In the case defended by the authors, the legal position was accepted by the Deputy District Judge. Rather than strike out the claim, however, the Judge accepted an undertaking by T1 to share any award of compensation between herself and her co-tenants (in shares to be determined between themselves) and ordered that T1 take all reasonable steps to join her co-tenants to the claim, or alternatively to procure their authority for her to conduct the claim on their behalf, within 14 days.

Strategic and practical considerations

The advice for landlords faced with a claim for compensation brought by one tenant only (in the context of multiple co-tenants) is:

1. Write to T1 (or her solicitors) and invite T1 to join all her co-tenants as co-claimants to the claim. Failing that, invite T1 to procure the express authority of her co-tenants for her to conduct the proceedings on their behalf and require T1 to give an undertaking to share any award of compensation made with those co-tenants in full and final settlement of all claims which might by brought by any them.

2. Put T1 on notice that, should she fail to do so, an application will be made to strike out T1’s claim or, in the alterative, to obtain a similar order to the one obtained in our case, together with costs.

3. If T1 does not yield, make the application. If a favourable costs award is obtained, consider using this as part of settlement negotiations.

How is the compensation distributed between co-tenants?

The statute itself provides no mechanism for the distribution of compensation and there is no instinctively correct answer: should the compensation be split equally between the tenants, for instance, or should it be divided between the tenants’ respective periods of occupation, if these are unequal?
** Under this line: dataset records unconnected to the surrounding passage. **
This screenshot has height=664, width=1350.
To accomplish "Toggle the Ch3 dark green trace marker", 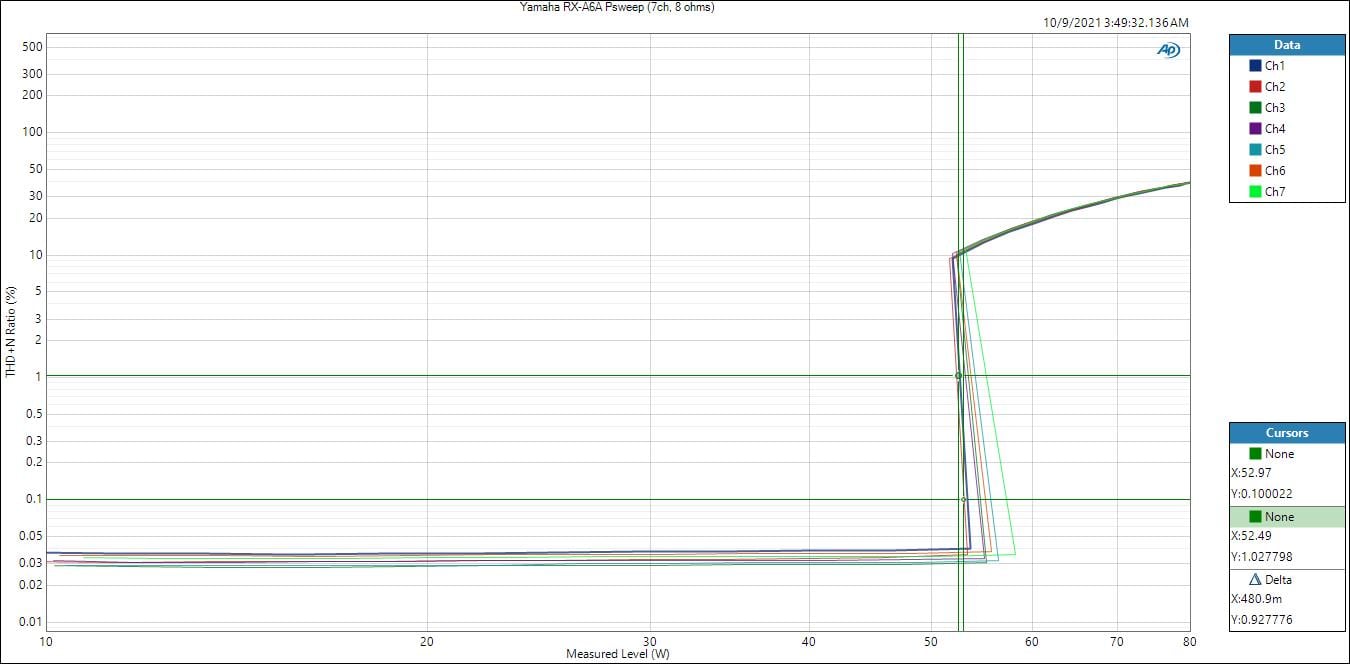I will [1255, 108].
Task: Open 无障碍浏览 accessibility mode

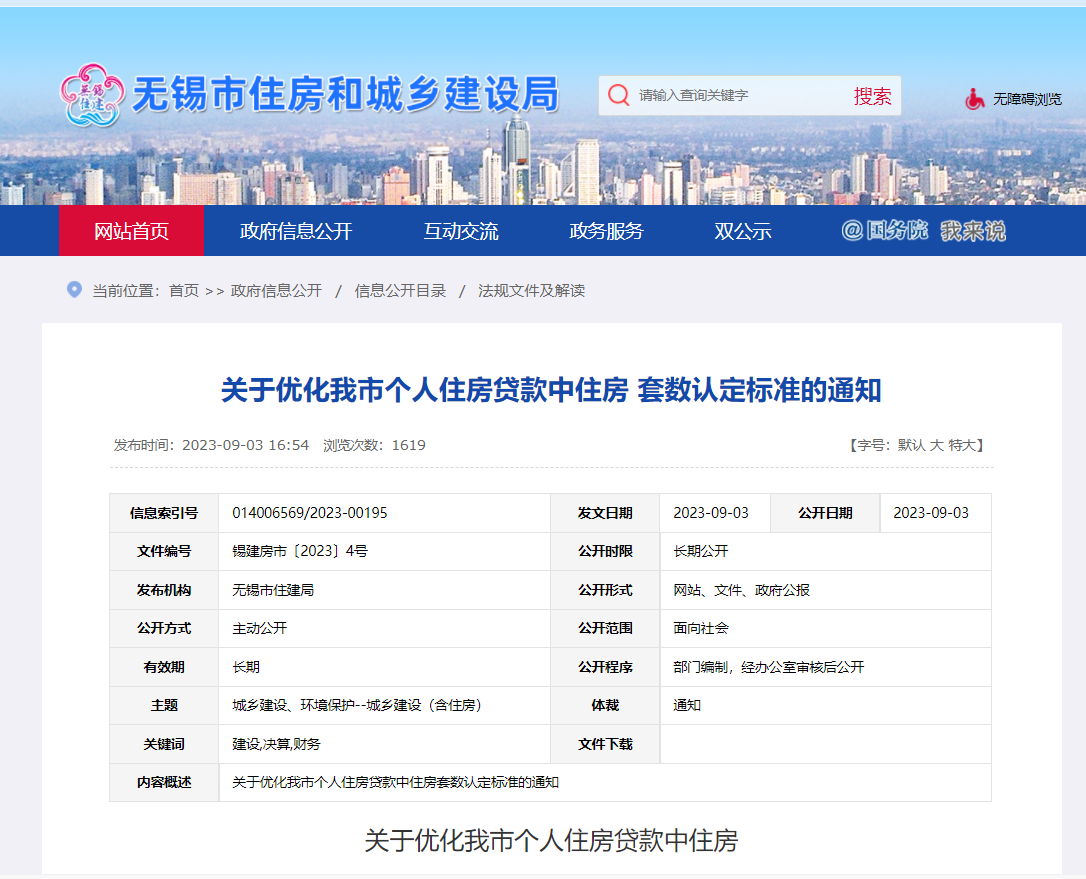Action: (x=1027, y=99)
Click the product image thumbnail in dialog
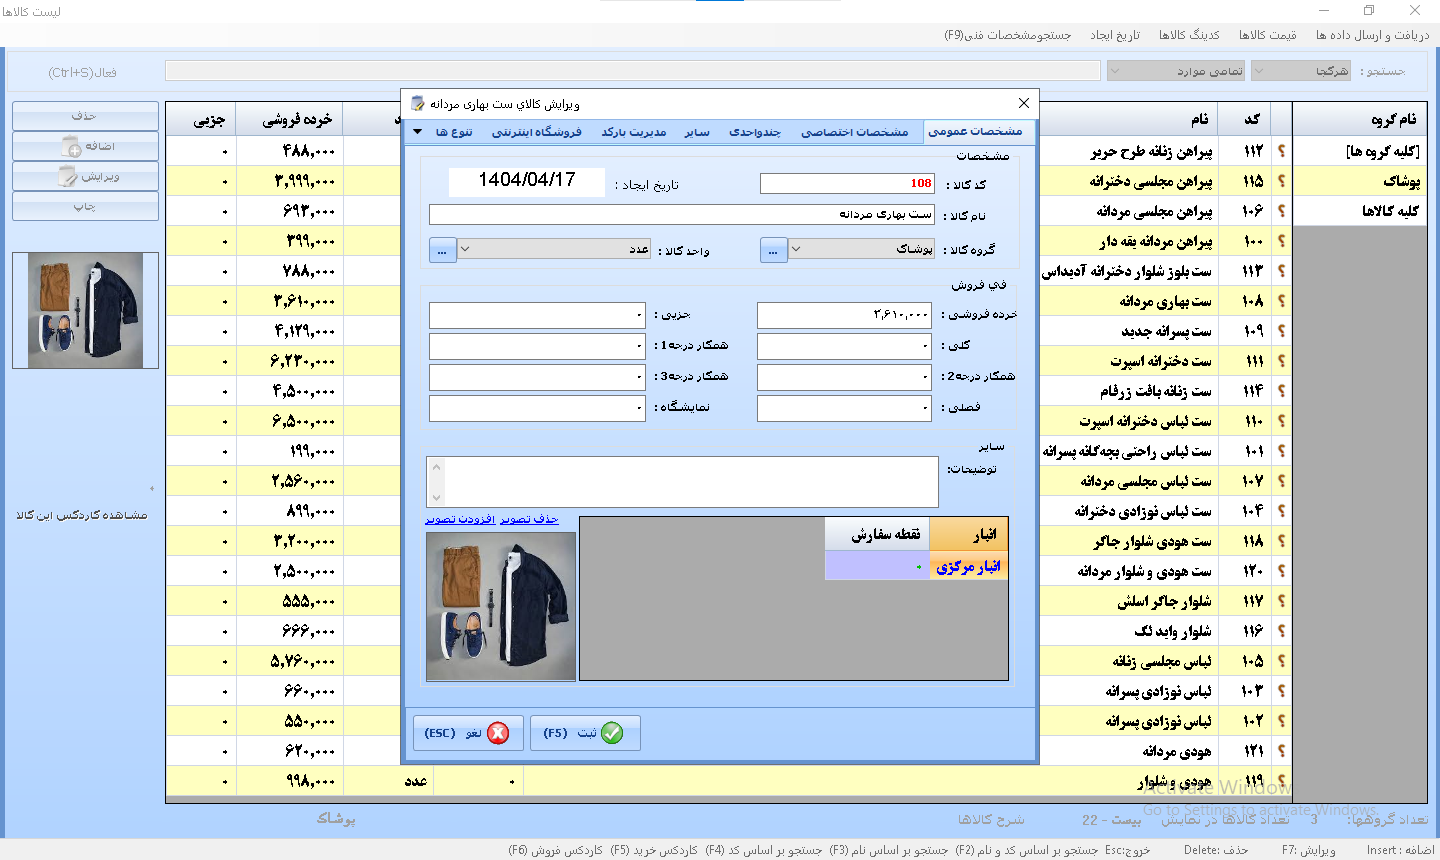Viewport: 1440px width, 860px height. [x=501, y=606]
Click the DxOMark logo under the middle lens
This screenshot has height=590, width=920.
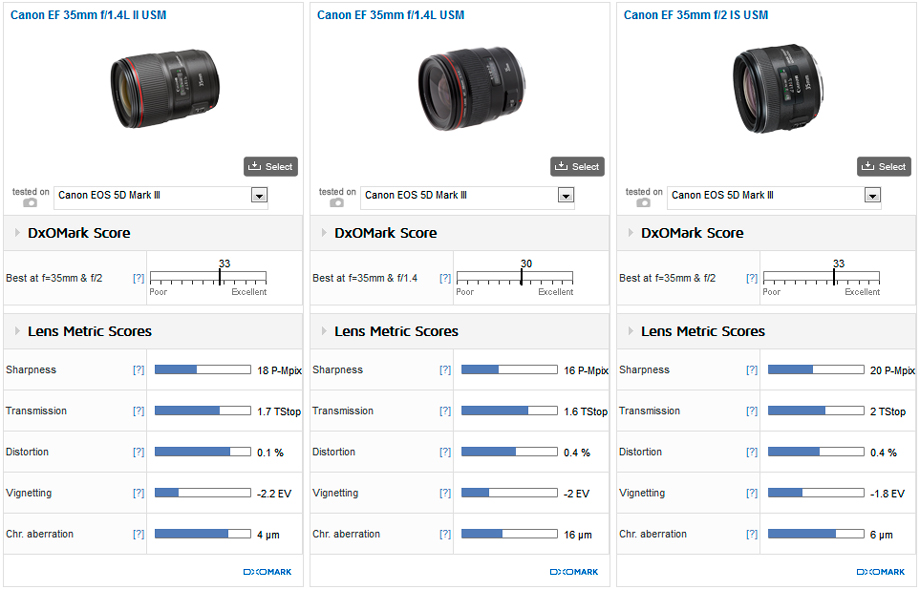coord(574,572)
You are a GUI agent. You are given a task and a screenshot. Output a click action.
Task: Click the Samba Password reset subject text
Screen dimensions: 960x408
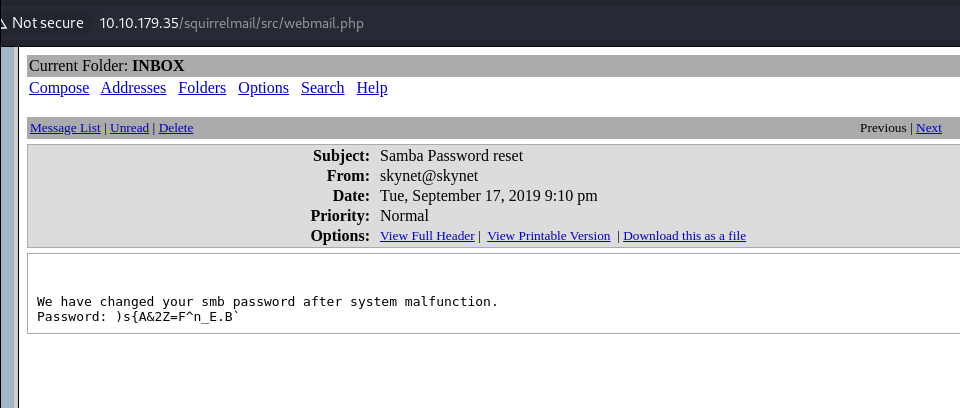point(451,156)
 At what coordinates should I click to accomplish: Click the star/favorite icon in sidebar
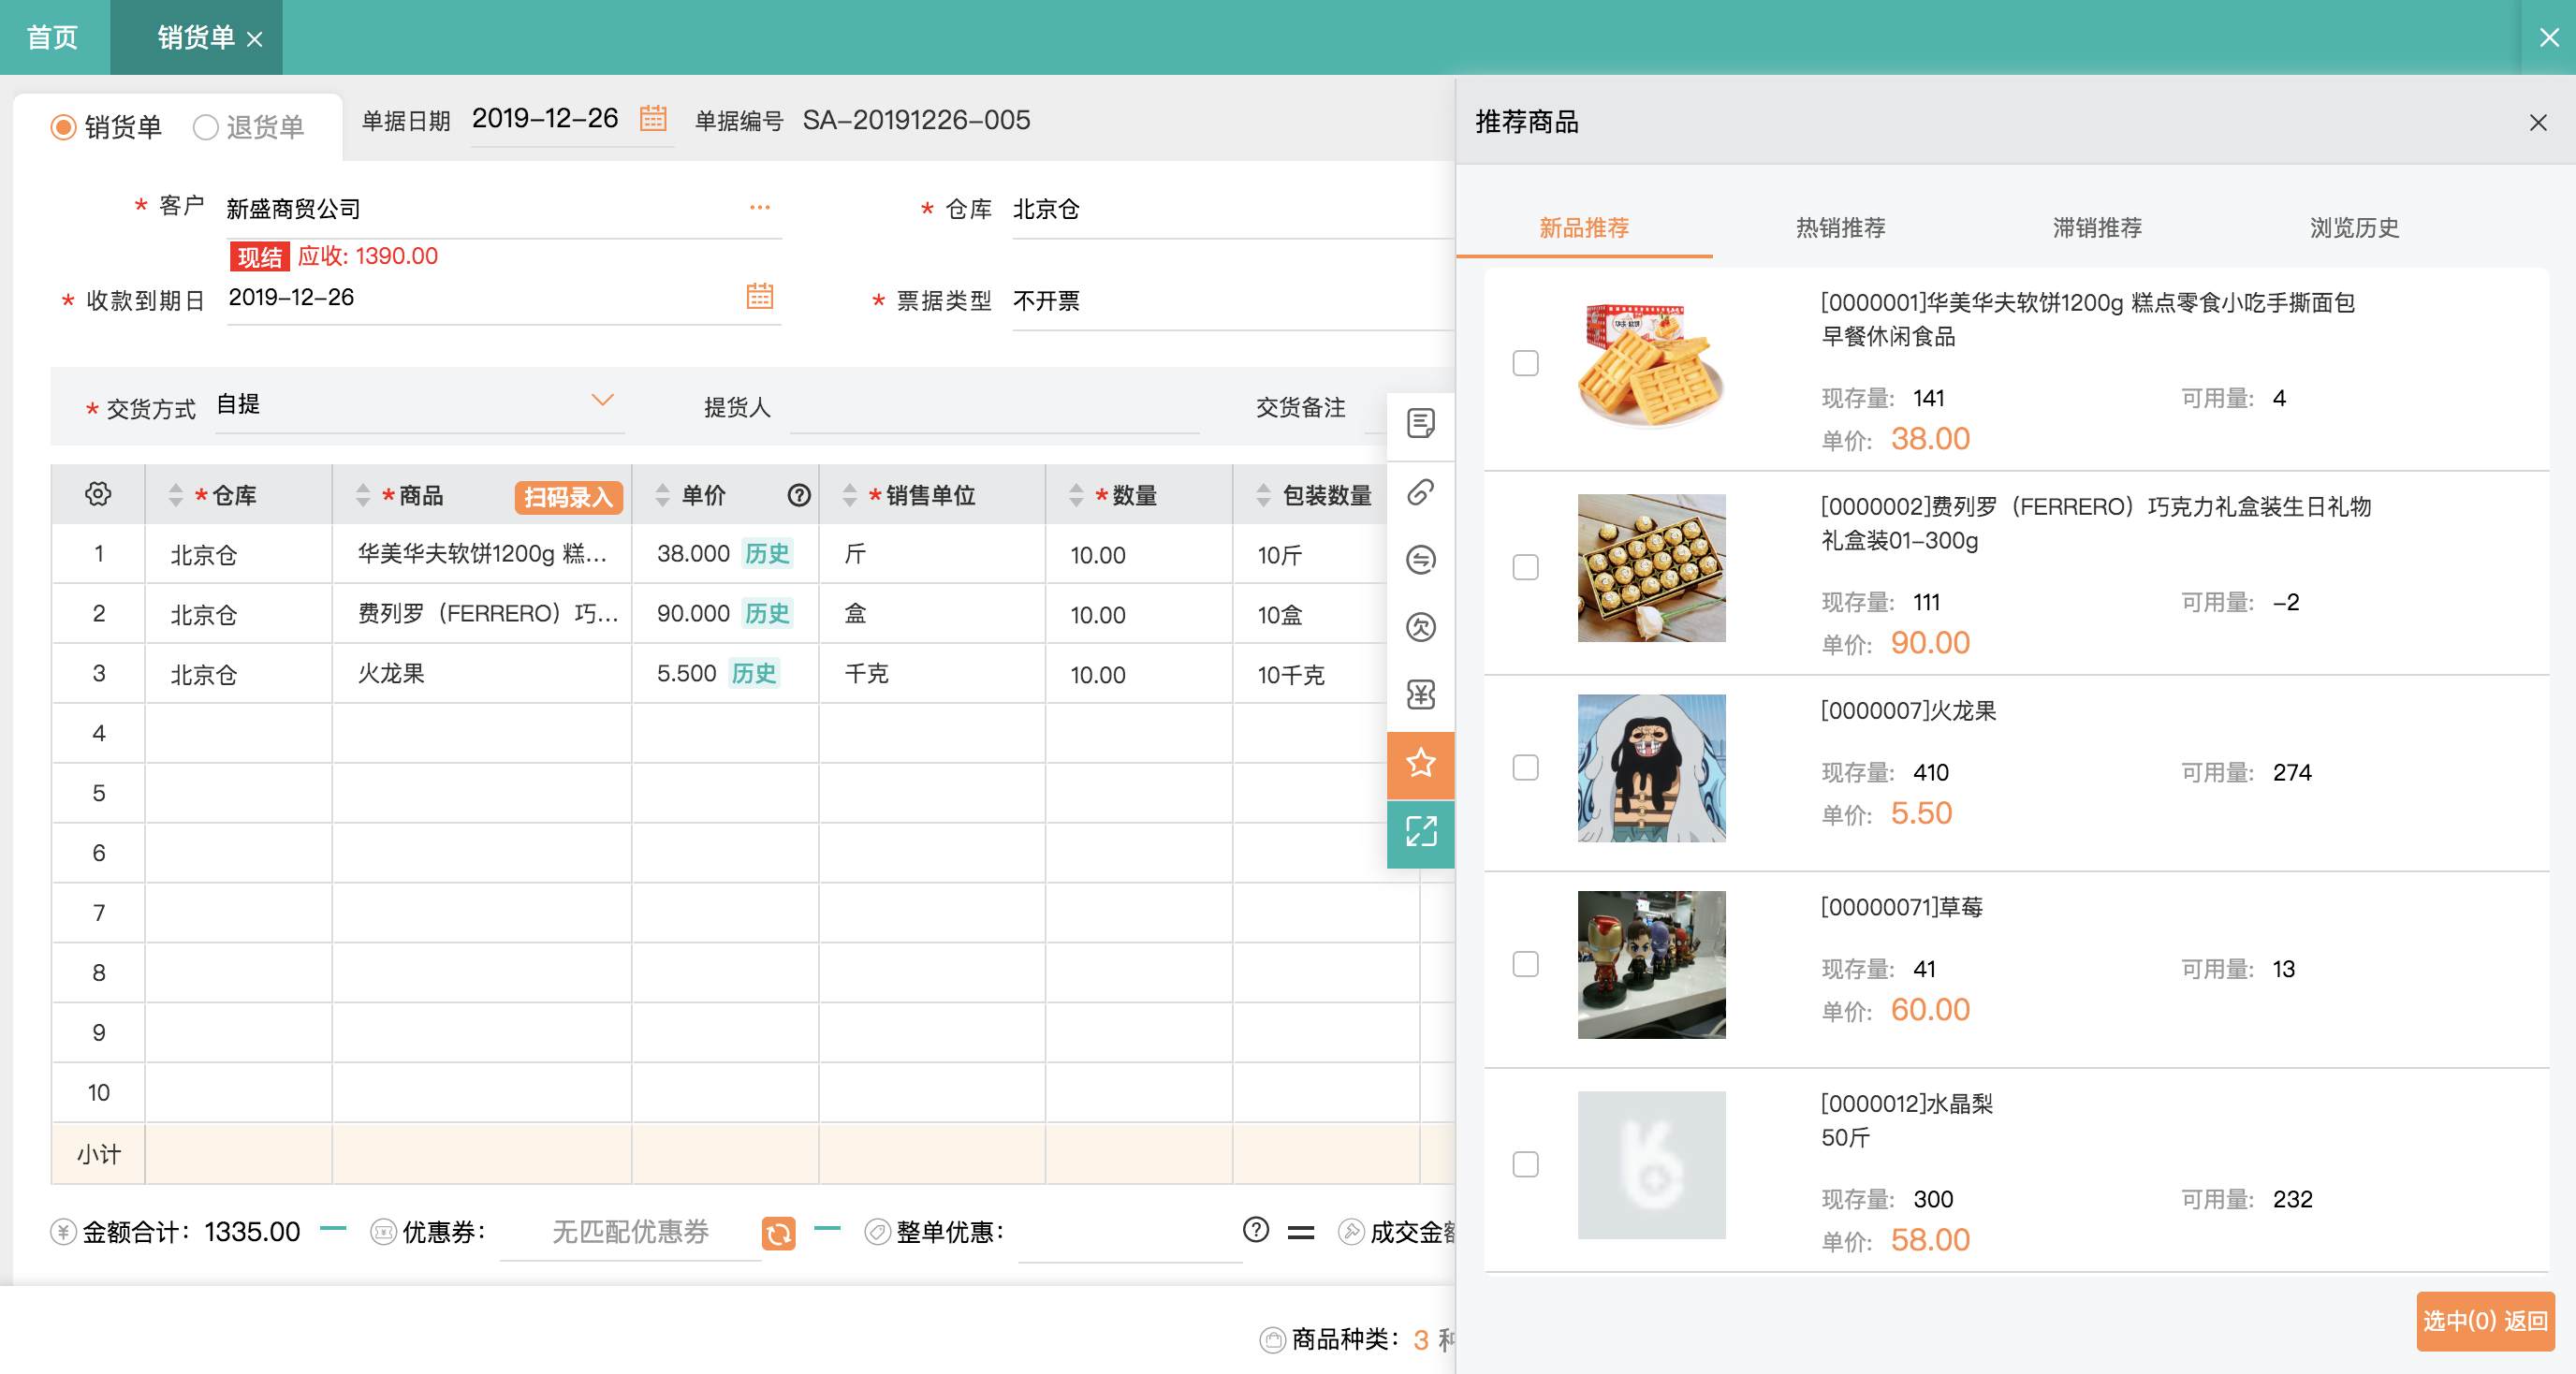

Our advice would be to push for T1 to give an undertaking of the form given in our case: any award of compensation made by the Court in determining the claim is to be in full and final settlement of all claims which might be made by any of the co-tenants in relation to the deposit; and T1 shall share any award of compensation made in her favour with her co-tenants, in such shares to be agreed between them.

The importance of ensuring that claims for statutory compensation under section 214 are dealt with in this manner is that it aims to prevent successive claims by each co-tenant, each claiming between one and three times the amount of deposit paid on behalf of all of them. This could hugely inflate the landlord’s liability. If all tenants are joined to the claim as co-claimants, or if at the very least they authorise T1 to obtain an award of compensation on their behalf, to be shared between them, any attempt by the others subsequently to bring their own claim for compensation in relation to the same deposit would surely be an abuse of process or else precluded by cause of action estoppel.